Today was a 1995 flashback, with Jim Bunning shutting down core government functions, sneering, growling and flipping the bird to a reporter, while Jim Kyle pronounced that unemployment benefits make people unwilling to work (cf. banker Potter in in It's a Wonderful Life: home mortgages breed "a discontented, lazy rabble instead of a thrifty, working class"). What Democrat doesn't smell overreach? On the same day, an IRS building is evacuated and a Hazmat team called after a suspicious substance is found -- two weeks after an anti-government Kamikaze flew a plane into another IRS building.

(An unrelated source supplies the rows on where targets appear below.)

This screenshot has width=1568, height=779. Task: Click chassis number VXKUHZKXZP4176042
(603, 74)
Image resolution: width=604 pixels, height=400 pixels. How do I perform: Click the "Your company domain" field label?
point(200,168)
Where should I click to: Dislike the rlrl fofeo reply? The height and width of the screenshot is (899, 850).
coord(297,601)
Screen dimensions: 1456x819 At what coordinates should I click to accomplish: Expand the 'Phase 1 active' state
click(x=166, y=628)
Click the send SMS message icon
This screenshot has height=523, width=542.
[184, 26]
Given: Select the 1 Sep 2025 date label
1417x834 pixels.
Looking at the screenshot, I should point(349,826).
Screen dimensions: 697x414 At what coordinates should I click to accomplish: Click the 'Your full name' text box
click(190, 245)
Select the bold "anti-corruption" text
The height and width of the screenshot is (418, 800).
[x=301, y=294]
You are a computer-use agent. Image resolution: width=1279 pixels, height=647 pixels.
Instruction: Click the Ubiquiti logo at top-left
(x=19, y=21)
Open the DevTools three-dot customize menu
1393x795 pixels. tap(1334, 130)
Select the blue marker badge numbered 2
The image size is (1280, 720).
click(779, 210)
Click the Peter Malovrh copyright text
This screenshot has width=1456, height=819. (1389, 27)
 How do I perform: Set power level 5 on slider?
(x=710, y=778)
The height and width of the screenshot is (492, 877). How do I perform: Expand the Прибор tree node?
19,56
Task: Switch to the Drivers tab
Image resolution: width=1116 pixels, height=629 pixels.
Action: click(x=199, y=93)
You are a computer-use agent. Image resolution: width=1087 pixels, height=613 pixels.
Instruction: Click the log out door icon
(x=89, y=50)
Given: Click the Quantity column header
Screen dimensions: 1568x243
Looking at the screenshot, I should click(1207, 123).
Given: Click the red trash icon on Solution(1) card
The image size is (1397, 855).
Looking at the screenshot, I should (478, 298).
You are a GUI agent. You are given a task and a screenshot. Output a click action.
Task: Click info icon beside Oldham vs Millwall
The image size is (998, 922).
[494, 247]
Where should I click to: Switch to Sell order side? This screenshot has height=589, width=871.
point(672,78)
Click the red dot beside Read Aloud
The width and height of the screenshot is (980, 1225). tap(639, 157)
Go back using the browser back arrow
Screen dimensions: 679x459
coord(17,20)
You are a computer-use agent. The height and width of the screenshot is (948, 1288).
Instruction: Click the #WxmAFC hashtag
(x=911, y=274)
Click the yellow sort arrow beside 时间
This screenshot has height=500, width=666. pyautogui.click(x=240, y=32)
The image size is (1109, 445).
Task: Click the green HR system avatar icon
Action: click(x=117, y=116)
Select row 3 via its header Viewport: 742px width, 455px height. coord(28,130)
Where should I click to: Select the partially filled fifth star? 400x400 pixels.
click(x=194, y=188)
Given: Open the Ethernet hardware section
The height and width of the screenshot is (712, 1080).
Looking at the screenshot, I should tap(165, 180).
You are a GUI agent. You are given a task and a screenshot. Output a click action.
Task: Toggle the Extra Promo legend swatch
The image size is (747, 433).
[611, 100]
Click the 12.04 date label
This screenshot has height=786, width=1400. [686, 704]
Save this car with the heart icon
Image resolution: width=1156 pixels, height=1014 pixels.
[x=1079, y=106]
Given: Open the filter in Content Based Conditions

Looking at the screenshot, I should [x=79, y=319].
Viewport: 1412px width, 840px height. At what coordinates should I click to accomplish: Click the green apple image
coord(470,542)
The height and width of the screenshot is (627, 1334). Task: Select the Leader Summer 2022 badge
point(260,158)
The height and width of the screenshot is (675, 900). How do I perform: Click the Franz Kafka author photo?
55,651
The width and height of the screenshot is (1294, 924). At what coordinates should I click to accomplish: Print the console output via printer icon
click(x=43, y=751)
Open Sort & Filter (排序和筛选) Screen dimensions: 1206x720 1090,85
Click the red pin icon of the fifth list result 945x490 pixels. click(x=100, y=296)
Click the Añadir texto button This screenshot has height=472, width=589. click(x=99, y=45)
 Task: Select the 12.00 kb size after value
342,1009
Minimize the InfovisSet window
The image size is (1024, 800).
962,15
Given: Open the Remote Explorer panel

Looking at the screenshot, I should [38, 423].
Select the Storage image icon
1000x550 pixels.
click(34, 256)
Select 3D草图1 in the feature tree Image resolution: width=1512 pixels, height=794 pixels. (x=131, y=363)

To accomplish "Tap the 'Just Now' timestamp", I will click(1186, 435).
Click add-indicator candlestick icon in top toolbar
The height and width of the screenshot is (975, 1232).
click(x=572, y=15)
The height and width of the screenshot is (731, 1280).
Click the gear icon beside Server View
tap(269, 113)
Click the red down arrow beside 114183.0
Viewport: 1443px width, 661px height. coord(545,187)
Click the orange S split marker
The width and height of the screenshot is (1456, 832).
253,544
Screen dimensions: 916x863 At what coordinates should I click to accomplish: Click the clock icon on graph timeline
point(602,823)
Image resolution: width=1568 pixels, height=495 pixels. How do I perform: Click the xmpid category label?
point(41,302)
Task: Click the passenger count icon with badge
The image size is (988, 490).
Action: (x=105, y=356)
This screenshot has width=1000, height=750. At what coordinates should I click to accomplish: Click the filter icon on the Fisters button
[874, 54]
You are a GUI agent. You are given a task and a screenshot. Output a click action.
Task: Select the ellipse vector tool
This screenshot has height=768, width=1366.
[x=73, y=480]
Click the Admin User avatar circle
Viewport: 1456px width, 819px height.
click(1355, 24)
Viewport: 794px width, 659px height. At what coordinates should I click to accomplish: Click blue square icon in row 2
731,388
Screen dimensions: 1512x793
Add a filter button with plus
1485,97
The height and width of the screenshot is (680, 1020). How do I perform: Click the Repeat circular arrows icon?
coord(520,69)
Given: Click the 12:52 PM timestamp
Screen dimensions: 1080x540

Today's apparent attack may have been illusory - the latest report claims that the substance in question was not hazardous -- and Joseph Stack's paranoid rage was politically heterodox. But one needn't tag these assaults -- or pranks, or even mirages -- as coherent political acts to catch a wave of Gingrich-era deja vu.
In April 1995, the Gingrich Congress was in full flush of its "First 100 Days" when Timothy McVeigh blew up the Federal Building in Oklahoma City -- and Clinton reasserted himself as Consoler-in-Chief and started talking about the fires of anti-government rage stoked by hateful talk radio. A few months later came the government shutdown, when Clinton faced down Gingrich, Dole et al and forced them to back off what he called "cruel" cuts to Medicare, Medicaid, education, the earned income tax credit, etc. (helped by Gingrich's public boast that he'd shut down the government because Clinton snubbed him and Dole on Air Force One, seating them at the back). Clinton's poll numbers soared in 1995 and basically never came down.
Of course, Clinton only regained his moxie after failing to reform health care and losing the House and Senate. He was never able to pass major legislation thereafter. Is it too much to hope that Obama has suffered his Dunkirk early? That right now the latest bout of anti-government fever will break, Democrats will breathe and pass health care reform, and go on to weather normal midterm losses?